About this task:
Write out an exact copy of the line with "Task: Click the Eksegetisk heading" and of each line after it, through the end of the records below.

Supplied data:

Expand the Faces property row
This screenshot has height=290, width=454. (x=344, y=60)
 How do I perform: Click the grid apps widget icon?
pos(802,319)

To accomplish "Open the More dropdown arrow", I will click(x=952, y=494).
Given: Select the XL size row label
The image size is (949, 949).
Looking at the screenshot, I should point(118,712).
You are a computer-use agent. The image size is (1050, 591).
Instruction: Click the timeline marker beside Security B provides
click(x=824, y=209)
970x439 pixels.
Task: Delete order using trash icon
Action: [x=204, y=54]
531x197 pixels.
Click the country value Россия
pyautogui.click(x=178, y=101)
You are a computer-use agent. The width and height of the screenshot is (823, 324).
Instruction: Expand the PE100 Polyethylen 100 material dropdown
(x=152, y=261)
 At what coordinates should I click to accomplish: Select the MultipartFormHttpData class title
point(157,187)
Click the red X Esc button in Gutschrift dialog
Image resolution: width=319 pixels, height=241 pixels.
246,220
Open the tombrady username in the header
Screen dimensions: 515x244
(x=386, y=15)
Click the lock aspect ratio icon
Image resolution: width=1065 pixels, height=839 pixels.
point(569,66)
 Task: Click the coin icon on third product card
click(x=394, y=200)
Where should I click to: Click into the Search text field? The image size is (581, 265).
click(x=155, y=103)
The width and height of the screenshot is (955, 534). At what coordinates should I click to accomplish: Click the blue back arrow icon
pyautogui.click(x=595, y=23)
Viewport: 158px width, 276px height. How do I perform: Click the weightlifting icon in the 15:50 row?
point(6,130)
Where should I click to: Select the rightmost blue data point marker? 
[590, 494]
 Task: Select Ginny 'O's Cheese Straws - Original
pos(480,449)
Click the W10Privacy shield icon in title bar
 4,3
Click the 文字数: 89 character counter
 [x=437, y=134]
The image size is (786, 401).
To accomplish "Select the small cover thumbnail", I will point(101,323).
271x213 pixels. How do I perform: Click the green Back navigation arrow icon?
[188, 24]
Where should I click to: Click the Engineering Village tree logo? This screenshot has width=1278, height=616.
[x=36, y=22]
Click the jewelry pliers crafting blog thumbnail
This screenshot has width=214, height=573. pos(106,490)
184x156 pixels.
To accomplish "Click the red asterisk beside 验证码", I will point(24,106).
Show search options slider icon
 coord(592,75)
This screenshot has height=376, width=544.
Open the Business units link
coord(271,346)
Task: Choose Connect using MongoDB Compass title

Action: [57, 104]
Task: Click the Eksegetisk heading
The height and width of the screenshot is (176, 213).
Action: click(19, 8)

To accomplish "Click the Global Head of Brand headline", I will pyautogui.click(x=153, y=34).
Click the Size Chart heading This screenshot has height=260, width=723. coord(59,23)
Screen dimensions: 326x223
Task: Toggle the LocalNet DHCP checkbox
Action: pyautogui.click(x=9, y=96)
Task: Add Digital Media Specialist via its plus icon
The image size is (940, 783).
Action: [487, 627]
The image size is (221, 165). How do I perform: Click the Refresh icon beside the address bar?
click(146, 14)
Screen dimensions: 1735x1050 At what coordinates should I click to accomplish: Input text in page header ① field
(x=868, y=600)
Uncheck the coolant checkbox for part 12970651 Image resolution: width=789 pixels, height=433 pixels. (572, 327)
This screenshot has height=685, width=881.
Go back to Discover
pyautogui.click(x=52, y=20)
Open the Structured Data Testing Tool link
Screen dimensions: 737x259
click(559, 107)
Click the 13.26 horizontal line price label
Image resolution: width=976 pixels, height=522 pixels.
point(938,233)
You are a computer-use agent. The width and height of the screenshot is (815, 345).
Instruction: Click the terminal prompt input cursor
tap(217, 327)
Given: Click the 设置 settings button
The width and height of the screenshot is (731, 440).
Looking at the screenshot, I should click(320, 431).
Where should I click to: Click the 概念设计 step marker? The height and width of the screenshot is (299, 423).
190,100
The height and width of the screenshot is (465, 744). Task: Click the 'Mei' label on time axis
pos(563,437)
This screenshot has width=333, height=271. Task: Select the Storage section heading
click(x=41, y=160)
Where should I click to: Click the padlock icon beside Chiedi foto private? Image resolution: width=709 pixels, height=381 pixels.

Solution:
Task: Click the Eksegetisk heading
The height and width of the screenshot is (176, 213).
Action: click(19, 8)

To accomplish "Click the Global Head of Brand headline", I will pyautogui.click(x=153, y=34).
Click the Size Chart heading This screenshot has height=260, width=723. coord(59,23)
Screen dimensions: 326x223
Task: Toggle the LocalNet DHCP checkbox
Action: pyautogui.click(x=9, y=96)
Task: Add Digital Media Specialist via its plus icon
The image size is (940, 783).
Action: [487, 627]
The image size is (221, 165). How do I perform: Click the Refresh icon beside the address bar?
click(146, 14)
Screen dimensions: 1735x1050 At what coordinates should I click to accomplish: Input text in page header ① field
(x=868, y=600)
Uncheck the coolant checkbox for part 12970651 Image resolution: width=789 pixels, height=433 pixels. (572, 327)
This screenshot has height=685, width=881.
Go back to Discover
pyautogui.click(x=52, y=20)
Open the Structured Data Testing Tool link
Screen dimensions: 737x259
click(559, 107)
Click the 13.26 horizontal line price label
Image resolution: width=976 pixels, height=522 pixels.
point(938,233)
You are a computer-use agent. The width and height of the screenshot is (815, 345).
Instruction: Click the terminal prompt input cursor
tap(217, 327)
Given: Click the 设置 settings button
The width and height of the screenshot is (731, 440).
Looking at the screenshot, I should click(320, 431).
Where should I click to: Click the 概念设计 step marker? The height and width of the screenshot is (299, 423).
190,100
The height and width of the screenshot is (465, 744). Task: Click the 'Mei' label on time axis
pos(563,437)
This screenshot has width=333, height=271. Task: Select the Storage section heading
click(x=41, y=160)
Where should I click to: Click the padlock icon beside Chiedi foto private? Image resolution: width=709 pixels, height=381 pixels.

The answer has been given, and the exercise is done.